A Year of 28% GST on the Online Real Money Gaming Sector: Challenges and Concerns
GST on online gaming was a major point of discussion in the GST council, the debates on changes in the rate of tax and value of supply went on for over 2 years and the council finally made a decision in July 2023. The amendments came into effect on October 1, 2023, imposing a 28% tax on total deposits in the online gaming sector, up from the previous 18% tax on platform fees or gross gaming revenue. While this change has led to a dramatic increase in government revenue from online gaming, with monthly GST collections surging from Rs 250 crore to Rs 1,100 crore—a jump of 412%, it has resulted in a steep rise in the tax burden on the online gaming industry—by as much as 350-400%.
When the GST council announced the amendments, the industry had voiced its concerns on the impact the increased tax would have on the industry and disproportionate impact especially on the start-ups. The GST Council was also to review the decision 6 months from October’23 to assess the tax revenues and the impact on the industry. The 54th GST council reviewed the decision and has decided to continue with the new tax regime. In this context, here’s an indepth analysis on the impact of 28% GST on the real money gaming sector - one year after the amendments.
The online gaming sector, which is still in its early stages of growth, is facing an existential crisis.
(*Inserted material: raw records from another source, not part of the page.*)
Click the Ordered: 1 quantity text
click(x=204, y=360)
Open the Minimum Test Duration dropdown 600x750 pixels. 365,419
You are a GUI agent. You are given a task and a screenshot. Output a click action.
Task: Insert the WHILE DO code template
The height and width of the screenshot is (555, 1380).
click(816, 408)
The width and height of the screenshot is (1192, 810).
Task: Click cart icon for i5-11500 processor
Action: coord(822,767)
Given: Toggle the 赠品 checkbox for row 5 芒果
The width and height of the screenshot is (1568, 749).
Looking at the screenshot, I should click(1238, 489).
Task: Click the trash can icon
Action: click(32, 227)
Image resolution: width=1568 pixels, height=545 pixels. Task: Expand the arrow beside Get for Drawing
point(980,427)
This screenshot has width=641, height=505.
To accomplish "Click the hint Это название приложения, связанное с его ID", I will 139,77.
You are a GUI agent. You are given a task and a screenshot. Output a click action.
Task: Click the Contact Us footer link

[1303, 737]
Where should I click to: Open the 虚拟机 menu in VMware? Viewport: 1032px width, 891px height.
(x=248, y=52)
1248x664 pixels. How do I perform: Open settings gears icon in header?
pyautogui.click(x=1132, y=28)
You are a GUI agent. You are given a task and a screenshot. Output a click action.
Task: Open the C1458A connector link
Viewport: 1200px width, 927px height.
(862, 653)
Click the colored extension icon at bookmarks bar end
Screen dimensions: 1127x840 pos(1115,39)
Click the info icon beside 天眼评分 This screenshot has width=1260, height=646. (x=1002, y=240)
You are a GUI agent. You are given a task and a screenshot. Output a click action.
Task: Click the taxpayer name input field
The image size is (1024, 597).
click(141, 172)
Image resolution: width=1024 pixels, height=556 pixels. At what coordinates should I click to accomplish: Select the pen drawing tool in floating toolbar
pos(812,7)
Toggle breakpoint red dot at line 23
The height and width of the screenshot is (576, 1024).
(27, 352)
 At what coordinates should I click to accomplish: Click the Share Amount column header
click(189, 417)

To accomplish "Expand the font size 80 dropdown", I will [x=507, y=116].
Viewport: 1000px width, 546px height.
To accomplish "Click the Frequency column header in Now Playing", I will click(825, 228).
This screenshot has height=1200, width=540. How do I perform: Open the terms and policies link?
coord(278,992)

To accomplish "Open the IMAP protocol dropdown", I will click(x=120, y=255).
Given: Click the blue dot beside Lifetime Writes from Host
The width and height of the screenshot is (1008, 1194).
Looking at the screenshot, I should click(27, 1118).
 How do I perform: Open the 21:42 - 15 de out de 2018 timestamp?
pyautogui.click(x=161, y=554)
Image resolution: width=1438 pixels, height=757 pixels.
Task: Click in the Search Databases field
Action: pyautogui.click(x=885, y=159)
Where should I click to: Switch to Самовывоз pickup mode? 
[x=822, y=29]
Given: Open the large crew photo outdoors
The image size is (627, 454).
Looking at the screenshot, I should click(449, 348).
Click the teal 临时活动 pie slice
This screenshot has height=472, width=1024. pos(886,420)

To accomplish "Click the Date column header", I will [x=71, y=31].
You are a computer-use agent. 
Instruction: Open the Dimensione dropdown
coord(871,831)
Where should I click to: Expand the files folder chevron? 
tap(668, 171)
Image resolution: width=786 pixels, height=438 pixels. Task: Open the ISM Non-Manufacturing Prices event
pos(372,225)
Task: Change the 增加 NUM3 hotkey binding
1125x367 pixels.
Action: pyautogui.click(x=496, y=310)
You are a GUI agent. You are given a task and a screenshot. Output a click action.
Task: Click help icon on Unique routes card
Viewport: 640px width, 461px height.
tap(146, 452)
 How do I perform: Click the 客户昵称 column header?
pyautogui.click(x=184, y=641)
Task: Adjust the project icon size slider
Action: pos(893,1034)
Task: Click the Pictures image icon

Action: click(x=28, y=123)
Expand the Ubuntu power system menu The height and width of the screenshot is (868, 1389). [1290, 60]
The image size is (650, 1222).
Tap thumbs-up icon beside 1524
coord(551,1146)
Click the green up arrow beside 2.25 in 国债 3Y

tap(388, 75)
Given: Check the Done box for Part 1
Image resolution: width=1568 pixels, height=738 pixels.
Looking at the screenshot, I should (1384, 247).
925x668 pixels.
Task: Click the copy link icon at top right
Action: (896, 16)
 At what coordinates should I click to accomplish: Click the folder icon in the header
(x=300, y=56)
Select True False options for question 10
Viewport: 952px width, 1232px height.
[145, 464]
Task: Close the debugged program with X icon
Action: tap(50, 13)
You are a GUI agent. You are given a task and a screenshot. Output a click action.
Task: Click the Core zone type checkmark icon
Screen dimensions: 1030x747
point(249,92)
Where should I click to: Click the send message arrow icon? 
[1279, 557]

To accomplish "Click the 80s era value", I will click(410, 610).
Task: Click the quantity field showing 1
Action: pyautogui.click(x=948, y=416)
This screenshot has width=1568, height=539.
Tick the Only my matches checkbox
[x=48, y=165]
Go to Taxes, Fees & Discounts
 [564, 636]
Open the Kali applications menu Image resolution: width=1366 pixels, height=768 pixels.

In stark contrast to the Rs 22,000 crore of investments attracted by the industry since FY19, there has been a notable decline in fresh investment over the past year from over USD 1200 million in 2021 to about USD 16 million in 2023. This is a significant blow to an industry that had previously been growing at a compound annual growth rate (CAGR) of 25%. An alarming 55% of the industry’s annual revenue is estimated to be allocated toward navigating the GST related impact, severely impacting both financial health and growth prospects. The unit economics have dropped by more than 50% as less money is available for the prize pools.
One of the most pressing concerns arising from the new tax regime is the migration of Indian users to offshore-based, illegitimate betting and gambling platforms. These platforms have been advertising ‘no GST no TDS’ to Indian users claiming to offer better prize money. These platforms, which operate outside the purview of Indian regulations, have reportedly received deposits worth Rs 8,20,000 crore from India. This shift to unregulated platforms results in a significant GST revenue loss—an estimated Rs 2,29,600 crore annually—directly impacting the public exchequer. The migration also poses serious risks, including money laundering and other illegal activities, as the Directorate General of GST Intelligence (DGGI) highlighted in its annual report.
Unlike other segments of online gaming, the RMG sector has been disproportionately affected by the new tax regime, facing significant challenges in terms of growth and sustainability. The industry’s ability to innovate and scale has been hindered, and the added financial strain is proving unsustainable for many players in this space. According to a recent report by Lumikai, RMG’s growth rate for next 5 years is projected at 7% compared to 25% prior to GST amendments, while other segments of gaming are expected to grow at CAGR of over 20% for next 5 years.